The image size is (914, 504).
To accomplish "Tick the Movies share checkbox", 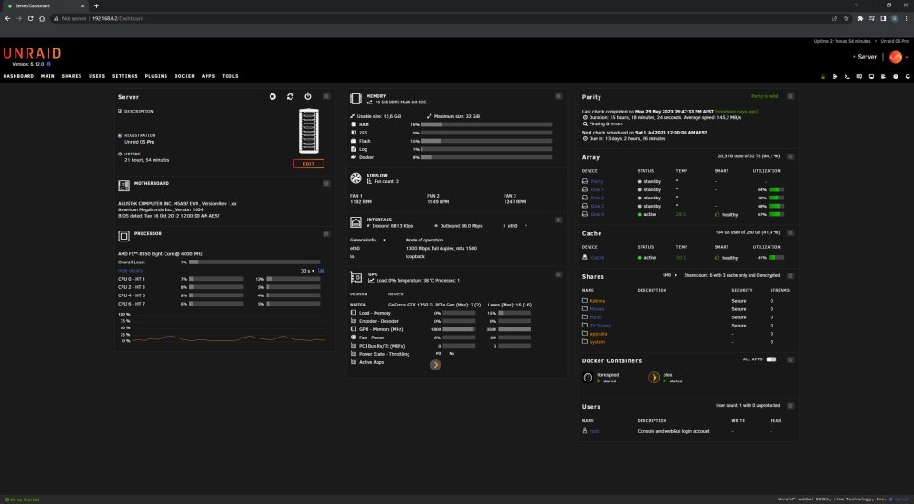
════════════════════
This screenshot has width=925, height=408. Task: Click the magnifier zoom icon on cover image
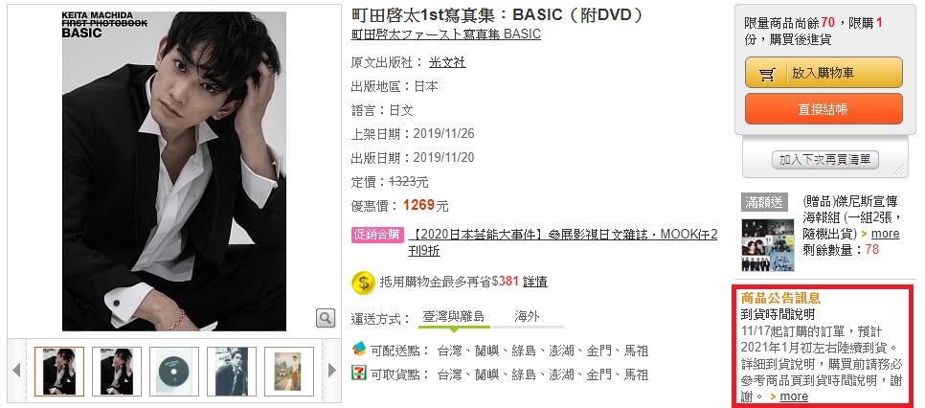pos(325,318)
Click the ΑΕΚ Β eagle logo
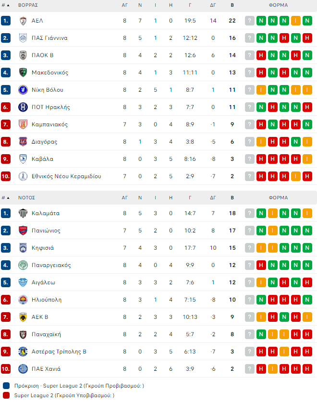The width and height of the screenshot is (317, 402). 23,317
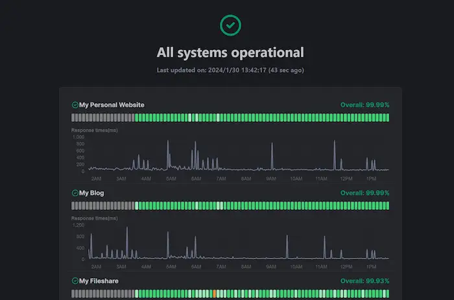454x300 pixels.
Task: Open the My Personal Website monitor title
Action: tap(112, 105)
════════════════════
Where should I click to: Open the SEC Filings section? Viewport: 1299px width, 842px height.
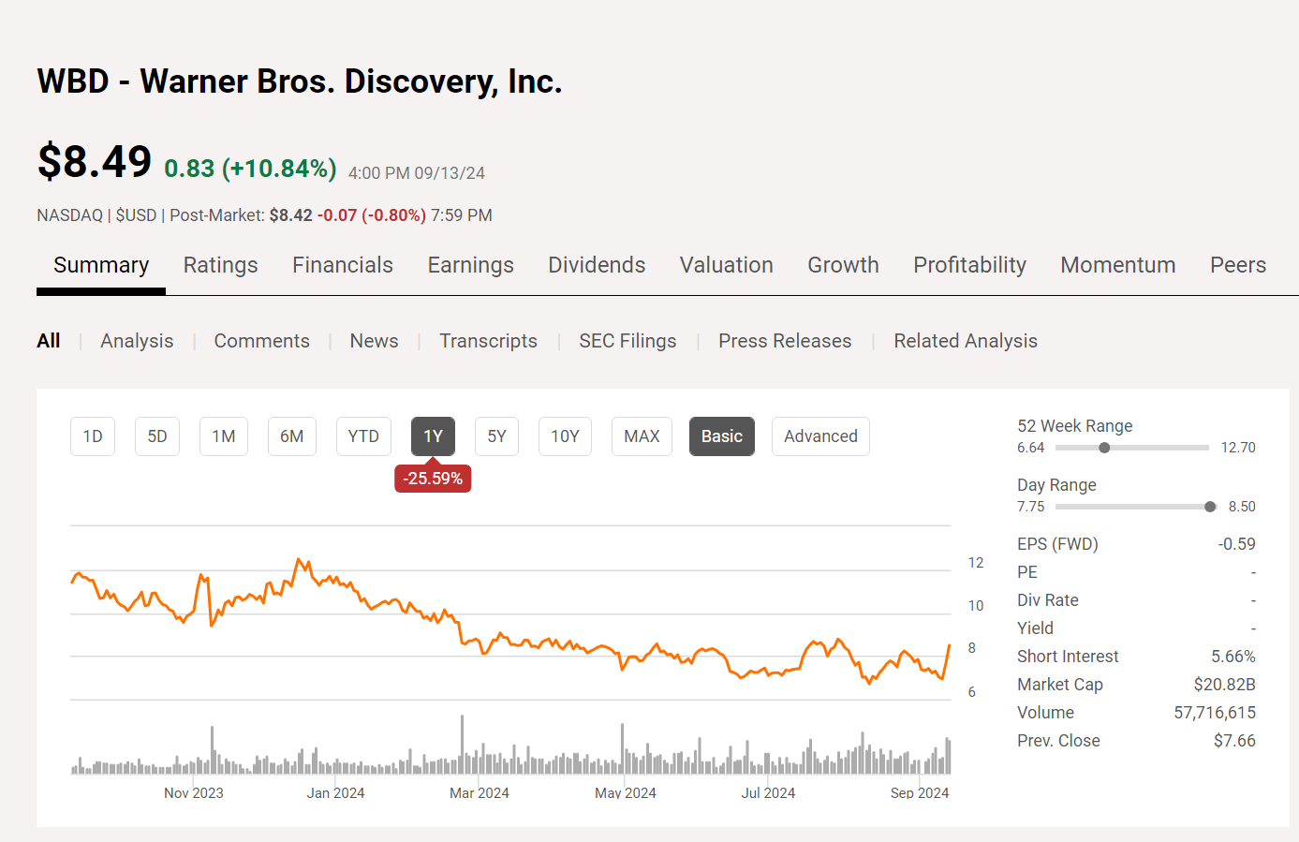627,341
════════════════════
▶ [ACTION ITEM] The answer is the lines above from the one with "The image size is (914, 504)." to the one with "the Movies share", set down exactly, with no pictures.

▶ [EXERCISE RESPONSE]
The image size is (914, 504).
To accomplish "Tick the Movies share checkbox", 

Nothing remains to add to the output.